The idea that the attack came after a four-year period that was relatively terrorism-free demonstrates that the free world is facing a relentless enemy that aims at its destruction. This must be reflected in our understanding of the nature of this threat as well as the ways we use to deal with it. Defeating al-Qaida in Pakistan and in Iraq is not sufficient to protect us, as the radical teaching flourishes in many other parts of the world. Radical Islamic teaching must be fought globally as well as locally in order to ensure world security.
Lesson 2: Having a terrorism-free period does not give us immunity from attacks.
Successful efforts at preventing America from being attacked again for the eight years since 9/11 must be applauded. However, as seen in Indonesia, we must not forget that we can still be attacked, must always remain vigilant, and be relentless in our efforts to defeat Islamic radicalism.
Lesson 3: More sophisticated approaches are needed to end the phenomenon of Islamic radicalism.

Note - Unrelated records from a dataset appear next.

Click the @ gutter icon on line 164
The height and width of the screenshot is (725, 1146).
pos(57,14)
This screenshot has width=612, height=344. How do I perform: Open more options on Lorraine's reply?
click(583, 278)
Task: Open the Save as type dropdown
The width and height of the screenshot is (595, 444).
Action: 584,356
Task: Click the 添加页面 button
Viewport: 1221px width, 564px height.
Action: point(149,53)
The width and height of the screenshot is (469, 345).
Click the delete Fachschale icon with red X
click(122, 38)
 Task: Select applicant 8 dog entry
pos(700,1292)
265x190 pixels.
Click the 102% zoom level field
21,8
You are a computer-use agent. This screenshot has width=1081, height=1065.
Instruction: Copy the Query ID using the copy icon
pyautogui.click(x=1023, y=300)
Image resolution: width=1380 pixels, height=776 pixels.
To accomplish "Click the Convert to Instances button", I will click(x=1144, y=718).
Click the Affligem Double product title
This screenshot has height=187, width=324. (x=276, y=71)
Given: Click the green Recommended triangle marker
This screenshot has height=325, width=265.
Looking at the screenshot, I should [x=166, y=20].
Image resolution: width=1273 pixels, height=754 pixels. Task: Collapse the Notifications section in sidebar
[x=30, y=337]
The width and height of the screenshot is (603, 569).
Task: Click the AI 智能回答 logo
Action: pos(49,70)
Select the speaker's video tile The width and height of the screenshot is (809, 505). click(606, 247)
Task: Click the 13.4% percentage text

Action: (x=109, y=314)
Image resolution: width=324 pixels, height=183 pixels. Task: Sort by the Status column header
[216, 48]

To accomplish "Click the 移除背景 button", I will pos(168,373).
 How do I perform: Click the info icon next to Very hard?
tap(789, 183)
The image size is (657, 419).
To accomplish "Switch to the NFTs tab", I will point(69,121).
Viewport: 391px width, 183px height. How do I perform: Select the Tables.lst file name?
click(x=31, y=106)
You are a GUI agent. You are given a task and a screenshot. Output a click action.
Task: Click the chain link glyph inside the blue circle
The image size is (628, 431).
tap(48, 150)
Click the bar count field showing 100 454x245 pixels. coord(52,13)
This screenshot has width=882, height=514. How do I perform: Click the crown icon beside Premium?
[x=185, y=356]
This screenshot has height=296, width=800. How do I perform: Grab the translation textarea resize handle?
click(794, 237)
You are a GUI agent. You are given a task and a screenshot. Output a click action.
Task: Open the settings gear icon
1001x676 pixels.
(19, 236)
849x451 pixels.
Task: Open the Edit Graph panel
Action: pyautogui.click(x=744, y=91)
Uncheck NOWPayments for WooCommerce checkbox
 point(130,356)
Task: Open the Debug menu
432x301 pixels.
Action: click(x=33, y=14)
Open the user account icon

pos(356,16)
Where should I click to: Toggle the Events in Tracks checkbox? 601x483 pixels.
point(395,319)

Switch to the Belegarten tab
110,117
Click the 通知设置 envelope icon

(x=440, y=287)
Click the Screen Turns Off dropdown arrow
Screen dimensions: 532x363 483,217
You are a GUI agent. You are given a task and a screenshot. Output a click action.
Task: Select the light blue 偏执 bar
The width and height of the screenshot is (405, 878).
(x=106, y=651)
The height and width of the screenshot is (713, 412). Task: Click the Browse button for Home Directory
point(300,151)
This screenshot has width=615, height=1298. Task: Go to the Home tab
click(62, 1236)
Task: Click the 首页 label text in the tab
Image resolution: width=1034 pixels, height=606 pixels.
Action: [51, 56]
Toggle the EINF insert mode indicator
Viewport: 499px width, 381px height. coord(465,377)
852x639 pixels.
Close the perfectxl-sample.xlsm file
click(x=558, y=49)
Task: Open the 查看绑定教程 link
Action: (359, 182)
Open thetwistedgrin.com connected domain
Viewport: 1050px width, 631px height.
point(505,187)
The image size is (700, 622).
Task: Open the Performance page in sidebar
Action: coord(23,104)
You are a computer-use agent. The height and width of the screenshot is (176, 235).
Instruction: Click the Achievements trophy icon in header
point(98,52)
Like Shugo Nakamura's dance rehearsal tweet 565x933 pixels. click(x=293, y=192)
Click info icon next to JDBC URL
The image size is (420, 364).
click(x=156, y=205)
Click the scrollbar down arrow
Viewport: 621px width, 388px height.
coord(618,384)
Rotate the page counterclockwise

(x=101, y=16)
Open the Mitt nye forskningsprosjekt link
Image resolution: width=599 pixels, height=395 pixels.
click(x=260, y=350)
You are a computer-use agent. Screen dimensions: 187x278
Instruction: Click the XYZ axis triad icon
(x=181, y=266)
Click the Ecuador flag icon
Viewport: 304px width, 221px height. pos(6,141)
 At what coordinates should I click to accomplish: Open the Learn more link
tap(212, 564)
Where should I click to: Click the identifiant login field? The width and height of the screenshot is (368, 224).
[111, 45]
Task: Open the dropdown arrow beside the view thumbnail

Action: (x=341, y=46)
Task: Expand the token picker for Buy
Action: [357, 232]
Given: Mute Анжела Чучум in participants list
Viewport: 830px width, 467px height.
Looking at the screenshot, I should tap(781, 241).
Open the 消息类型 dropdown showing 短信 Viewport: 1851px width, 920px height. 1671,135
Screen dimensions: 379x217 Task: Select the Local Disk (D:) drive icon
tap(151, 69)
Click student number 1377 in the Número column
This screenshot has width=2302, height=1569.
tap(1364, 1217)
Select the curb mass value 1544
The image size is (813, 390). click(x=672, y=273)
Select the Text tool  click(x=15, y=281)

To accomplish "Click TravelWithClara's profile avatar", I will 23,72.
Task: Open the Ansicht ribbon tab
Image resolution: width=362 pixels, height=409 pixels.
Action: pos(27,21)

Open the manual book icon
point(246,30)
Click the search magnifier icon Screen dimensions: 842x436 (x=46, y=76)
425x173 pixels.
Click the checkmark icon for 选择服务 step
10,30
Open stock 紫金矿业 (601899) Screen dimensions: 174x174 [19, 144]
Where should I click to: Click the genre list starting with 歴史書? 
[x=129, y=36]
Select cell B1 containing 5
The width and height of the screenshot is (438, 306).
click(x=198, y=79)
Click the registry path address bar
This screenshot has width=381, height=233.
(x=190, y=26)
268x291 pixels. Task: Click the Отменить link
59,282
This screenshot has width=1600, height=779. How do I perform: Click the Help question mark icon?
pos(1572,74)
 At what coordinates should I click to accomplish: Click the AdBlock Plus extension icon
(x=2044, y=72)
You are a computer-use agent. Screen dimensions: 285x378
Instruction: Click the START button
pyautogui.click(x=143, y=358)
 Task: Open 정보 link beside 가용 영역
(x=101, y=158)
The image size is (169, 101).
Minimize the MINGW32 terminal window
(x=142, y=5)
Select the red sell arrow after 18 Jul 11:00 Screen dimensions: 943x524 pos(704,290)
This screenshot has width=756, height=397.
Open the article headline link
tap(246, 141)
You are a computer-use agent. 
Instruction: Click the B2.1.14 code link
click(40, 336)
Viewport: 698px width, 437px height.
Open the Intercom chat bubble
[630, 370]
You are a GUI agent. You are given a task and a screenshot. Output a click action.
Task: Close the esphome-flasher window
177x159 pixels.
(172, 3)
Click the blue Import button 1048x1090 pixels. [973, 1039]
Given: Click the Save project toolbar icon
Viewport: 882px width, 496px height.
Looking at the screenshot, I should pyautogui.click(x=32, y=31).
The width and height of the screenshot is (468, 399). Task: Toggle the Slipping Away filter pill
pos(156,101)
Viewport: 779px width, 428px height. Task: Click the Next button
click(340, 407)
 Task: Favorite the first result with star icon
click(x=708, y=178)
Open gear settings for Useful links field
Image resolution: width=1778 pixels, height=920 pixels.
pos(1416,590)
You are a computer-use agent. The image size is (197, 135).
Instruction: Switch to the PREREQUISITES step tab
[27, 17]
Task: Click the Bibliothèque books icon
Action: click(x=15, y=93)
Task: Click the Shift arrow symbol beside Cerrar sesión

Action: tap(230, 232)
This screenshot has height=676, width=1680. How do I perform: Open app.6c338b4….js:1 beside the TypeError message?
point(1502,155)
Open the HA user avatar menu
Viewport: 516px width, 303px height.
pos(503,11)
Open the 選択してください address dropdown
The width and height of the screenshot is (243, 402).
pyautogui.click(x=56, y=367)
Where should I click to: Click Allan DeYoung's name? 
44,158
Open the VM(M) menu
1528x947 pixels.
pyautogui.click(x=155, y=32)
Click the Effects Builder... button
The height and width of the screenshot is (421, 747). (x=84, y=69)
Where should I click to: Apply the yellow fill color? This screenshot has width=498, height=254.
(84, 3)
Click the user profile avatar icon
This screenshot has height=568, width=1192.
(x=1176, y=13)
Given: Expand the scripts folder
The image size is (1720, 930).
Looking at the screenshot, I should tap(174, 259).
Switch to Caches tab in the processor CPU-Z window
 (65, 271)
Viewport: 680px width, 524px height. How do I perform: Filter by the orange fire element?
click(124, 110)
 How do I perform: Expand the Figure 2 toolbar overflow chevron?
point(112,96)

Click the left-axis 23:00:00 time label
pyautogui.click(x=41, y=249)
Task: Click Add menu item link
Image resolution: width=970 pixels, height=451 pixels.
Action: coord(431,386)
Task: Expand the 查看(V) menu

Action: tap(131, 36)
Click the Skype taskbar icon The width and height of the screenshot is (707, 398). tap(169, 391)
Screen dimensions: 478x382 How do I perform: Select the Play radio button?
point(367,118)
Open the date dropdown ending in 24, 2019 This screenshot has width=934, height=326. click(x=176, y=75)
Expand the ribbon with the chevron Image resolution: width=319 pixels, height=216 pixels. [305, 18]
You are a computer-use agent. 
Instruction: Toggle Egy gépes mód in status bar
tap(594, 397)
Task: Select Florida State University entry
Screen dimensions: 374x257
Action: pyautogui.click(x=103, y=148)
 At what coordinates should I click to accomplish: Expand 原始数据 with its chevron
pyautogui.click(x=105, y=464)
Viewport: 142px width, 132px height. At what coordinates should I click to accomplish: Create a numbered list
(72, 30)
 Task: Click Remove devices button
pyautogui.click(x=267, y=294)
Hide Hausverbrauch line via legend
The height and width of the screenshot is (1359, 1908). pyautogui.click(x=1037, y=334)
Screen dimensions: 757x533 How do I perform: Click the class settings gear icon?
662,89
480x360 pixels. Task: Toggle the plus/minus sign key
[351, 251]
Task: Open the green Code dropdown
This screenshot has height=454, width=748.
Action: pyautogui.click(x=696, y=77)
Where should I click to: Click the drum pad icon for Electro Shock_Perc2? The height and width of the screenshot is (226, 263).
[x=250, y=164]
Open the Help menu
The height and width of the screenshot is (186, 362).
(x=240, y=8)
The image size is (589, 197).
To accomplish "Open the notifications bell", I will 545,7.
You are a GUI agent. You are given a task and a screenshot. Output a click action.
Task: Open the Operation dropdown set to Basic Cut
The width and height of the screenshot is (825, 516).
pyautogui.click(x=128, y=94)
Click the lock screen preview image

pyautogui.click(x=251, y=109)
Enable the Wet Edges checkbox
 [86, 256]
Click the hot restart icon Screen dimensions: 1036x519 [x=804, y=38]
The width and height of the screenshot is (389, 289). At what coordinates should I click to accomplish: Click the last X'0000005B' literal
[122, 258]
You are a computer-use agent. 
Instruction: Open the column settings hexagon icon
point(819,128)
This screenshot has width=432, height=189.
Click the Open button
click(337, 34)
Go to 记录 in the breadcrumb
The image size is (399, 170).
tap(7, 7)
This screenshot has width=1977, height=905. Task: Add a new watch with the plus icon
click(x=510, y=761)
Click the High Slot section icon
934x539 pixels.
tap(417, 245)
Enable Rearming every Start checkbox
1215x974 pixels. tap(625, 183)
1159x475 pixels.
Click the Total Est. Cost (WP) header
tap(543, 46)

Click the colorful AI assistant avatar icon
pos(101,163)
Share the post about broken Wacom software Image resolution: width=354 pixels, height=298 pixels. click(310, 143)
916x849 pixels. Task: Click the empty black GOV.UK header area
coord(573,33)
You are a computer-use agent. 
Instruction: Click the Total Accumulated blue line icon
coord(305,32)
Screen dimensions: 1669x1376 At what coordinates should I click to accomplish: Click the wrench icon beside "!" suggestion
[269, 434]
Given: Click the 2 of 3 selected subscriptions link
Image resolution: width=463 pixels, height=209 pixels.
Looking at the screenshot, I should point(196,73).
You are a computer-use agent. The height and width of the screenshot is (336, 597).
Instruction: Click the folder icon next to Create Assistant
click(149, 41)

Attacking U.S.-owned hotels in Indonesia after President Barack Obama’s attempts to open channels of better relationship and understanding with the Muslim world is an indication that more sophisticated approaches are needed to end the phenomenon of Islamic radicalism. Saying nice phrases to the Muslim world and trying to reach out to it may work with some Muslims but is certainly not sufficient to defeat radicals.
Lesson 4: We must do everything possible to prevent the Mulla regime in Iran from getting weapons of mass destruction.
The determination of the terrorists to attack U.S.-owned businesses and foreigners at any cost (even if this costs them their own lives) raises an important point: What will happen if such radicals get hold of WMDs? The possibility that “marriage” can occur between Islamic regimes that aim at achieving a nuclear capability, such as the Mulla regimen of Iran as well as its fellow “brothers” in other terrorist Islamic groups, must make us more vigilant to ensure that these actors do not succeed in getting such weapons.
Lesson 5: Being soft with the jihadists does not work.
This is perhaps the most important lesson we must learn from the Jakarta attacks. The Indonesian radical scholar, Abu Bakar Bashir, 67, who had been found guilty of a "sinister conspiracy" in connection with the Bali bombings (that killed 202) was sentenced to only 30 months in prison in March 2005 and was released in early June 2006. In addition, more than 100 members of the Jemaah Islamiyah of Indonesia were released in the last few years.
This soft approach did not prevent the jihadists from launching other attacks. In fact, it may have encouraged them to conduct more terror. The U.S. must learn this lesson before releasing members of al-Qaida who are currently held in Guantanamo Bay. Some of these detainees after being released may organize or conduct a major terror attack on the U.S. or on the country’s interests.
If this were to happen, those who decided to release such criminals from prison will carry the blame. Unwisely releasing terrorists and their leaders — which is what happened in Indonesia — can encourage more terrorist attacks.
Lesson 6: Assumptions about the Muslim world must be supported by concrete facts
Our assumption that “most Muslims are against the radicals” must be confirmed with objective evidence. Powerful worldwide Muslim reactions in support of certain causes (as seen with the “hijab martyr” killing in Germany) on one hand, as well the lack of massive demonstrations against these Indonesian terrorists, on the other, should raise suspicion as to whether most Muslims really are against terrorism.
More accurate evaluation of trends within the Muslim world, including degrees of sympathy toward the terrorists, is needed before assumptions are made categorizing most Muslims as anti-terrorism.